Garda95.5について
2024年BE-KUWA飼育レコード 96.5mm【Garda96.5】を種親とする直仔個体です。
2024年12月下旬に初齢割出、2026年5月上旬羽化、実に1年6カ月程を要した個体となります。
2026年6月2日の「ひとり言」へも記したとおり、これだけ長い幼虫期間だったため、羽化不全の心配が付きまといました。ですが、何とか無事に羽化し95mmを超えを果たすことができました。
インド産の95mmオーバーとしては、2015年BE-KUWA飼育ギネス(現レコード)の95.0mm、2019年のBE-KUWA72号へ執筆した記事内に掲載された95.0mm、2023年に公開した95.6mm、2024年に公開した95.3mm、そして2026年の本個体が5頭目の95mmオーバーとなります。
注)2024年BE-KUWA飼育レコードの96.5mmは除く。
飼育方法は、本個体もGrand-Grow菌糸カップ(オオヒラタケ)を1本目に使用し、2本目以降はGrand-Master(特殊ヒラタケ)を使用する菌種変更リレー飼育から誕生しています。
ちなみに、全ての95mmオーバー個体がこの菌種変更リレー飼育によりGrand-Masterから出現しています。
Grand-Master菌糸ビンは製造する際に特製の添加剤を加えています。

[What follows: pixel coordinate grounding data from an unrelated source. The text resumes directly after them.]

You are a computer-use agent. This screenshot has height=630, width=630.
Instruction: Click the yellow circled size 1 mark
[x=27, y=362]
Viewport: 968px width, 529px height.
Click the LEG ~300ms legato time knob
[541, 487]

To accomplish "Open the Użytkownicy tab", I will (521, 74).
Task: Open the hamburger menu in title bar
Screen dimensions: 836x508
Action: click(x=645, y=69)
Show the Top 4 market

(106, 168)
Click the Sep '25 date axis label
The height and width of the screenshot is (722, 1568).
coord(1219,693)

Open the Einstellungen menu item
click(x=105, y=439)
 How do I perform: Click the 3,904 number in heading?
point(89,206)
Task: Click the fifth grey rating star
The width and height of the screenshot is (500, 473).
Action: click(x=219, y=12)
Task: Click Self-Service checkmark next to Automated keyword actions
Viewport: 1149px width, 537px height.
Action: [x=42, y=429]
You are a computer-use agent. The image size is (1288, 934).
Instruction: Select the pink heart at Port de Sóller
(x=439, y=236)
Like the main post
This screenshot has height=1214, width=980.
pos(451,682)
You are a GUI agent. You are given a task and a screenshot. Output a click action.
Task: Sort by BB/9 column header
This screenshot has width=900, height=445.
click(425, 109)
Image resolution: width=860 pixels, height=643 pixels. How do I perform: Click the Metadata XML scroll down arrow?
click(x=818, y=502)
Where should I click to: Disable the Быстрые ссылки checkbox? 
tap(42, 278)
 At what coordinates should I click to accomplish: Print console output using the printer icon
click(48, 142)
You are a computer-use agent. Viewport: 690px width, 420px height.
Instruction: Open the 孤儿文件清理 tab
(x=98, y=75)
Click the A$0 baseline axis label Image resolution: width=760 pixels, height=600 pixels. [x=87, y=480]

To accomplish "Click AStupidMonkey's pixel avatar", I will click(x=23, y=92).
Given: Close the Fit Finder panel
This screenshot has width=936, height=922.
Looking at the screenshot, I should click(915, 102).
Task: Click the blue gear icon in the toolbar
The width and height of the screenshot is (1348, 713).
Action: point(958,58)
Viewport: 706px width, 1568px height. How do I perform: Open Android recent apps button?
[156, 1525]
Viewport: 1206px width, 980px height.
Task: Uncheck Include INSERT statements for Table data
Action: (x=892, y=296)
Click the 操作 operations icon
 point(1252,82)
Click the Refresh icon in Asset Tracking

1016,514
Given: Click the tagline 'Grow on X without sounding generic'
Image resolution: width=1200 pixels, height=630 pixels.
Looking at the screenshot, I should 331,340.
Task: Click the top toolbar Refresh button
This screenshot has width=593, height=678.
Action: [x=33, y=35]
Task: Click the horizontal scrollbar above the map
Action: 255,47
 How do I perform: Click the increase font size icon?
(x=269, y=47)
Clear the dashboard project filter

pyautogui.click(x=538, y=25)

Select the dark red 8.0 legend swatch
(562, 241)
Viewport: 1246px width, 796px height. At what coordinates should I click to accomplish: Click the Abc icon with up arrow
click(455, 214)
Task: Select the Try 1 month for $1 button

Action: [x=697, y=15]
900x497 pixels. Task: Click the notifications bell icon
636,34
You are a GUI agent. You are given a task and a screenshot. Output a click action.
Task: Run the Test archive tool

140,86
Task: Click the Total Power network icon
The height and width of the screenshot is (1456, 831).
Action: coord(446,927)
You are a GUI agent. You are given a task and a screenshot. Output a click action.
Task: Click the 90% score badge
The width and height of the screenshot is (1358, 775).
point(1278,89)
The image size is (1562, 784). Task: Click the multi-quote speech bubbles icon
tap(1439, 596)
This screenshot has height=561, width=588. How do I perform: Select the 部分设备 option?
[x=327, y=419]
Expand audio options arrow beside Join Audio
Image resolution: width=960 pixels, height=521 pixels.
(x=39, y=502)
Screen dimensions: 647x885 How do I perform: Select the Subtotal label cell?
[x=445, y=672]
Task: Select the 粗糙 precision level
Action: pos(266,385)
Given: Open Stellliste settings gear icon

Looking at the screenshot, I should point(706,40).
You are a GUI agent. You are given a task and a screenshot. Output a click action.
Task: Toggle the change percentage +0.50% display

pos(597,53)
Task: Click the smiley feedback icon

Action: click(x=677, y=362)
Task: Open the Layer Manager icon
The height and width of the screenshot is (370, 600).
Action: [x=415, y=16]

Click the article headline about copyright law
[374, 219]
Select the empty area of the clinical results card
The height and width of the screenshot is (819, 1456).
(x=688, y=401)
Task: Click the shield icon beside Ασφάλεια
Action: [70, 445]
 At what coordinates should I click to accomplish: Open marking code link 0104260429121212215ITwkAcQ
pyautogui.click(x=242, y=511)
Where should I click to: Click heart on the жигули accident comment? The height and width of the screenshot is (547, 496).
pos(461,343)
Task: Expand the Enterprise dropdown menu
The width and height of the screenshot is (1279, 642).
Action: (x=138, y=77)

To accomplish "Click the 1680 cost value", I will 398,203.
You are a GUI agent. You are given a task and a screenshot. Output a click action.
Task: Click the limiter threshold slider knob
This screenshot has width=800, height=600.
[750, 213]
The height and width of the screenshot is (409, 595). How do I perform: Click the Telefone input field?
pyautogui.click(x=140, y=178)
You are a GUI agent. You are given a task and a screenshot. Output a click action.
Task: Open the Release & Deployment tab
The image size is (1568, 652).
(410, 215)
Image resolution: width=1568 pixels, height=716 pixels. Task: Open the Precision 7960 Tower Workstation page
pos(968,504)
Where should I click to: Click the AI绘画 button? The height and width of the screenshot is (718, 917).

この特製添加剤はベストな調合となるよう試行錯誤を繰り返し、長い年月をかけ改良を重ねながら今に至ります。
菌種変更リレー飼育方法から誕生した他に類を見ない突出した個体実績は、特製添加剤を用いたGrand-Masterと言う菌糸の存在も不可欠であると考えています。
尚、本飼育方法へ至るまでの経緯につきましては以下をご覧ください。

今回誕生した個体の特徴的なところを記しますが、それは幼虫時の最大体重が60gを超えていないことです。ピーク時の体重が59.8g、羽化ビンとなる2000ccへの交換時は54.0gでした。
これは2024年に公開した95.3mmの飼育経過に似ているところがあります。現在目指している飼育は幼虫体重を抑えつつ超大型個体を羽化させることですが、たとえ月日が掛かろうとも、このことを理想とし血の交配を行っています。
最上を目指すための飼育理念、その意味合いからも理想的な一頭が、2024年BE-KUWA飼育レコードのGarda96.5血統から出現したことは好ましく思っています。
また、Garda血統が持つ秘めた潜在能力を開花させることが出来れば、空前絶後の無双個体も夢では無いとも考えています。
グランディスの超大型個体飼育は一筋縄ではいきませんが、難関であるが故にそこが楽しく面白く、深遠な謎を手探りで追い求める、Garda血統の飼育にはそんな醍醐味があります。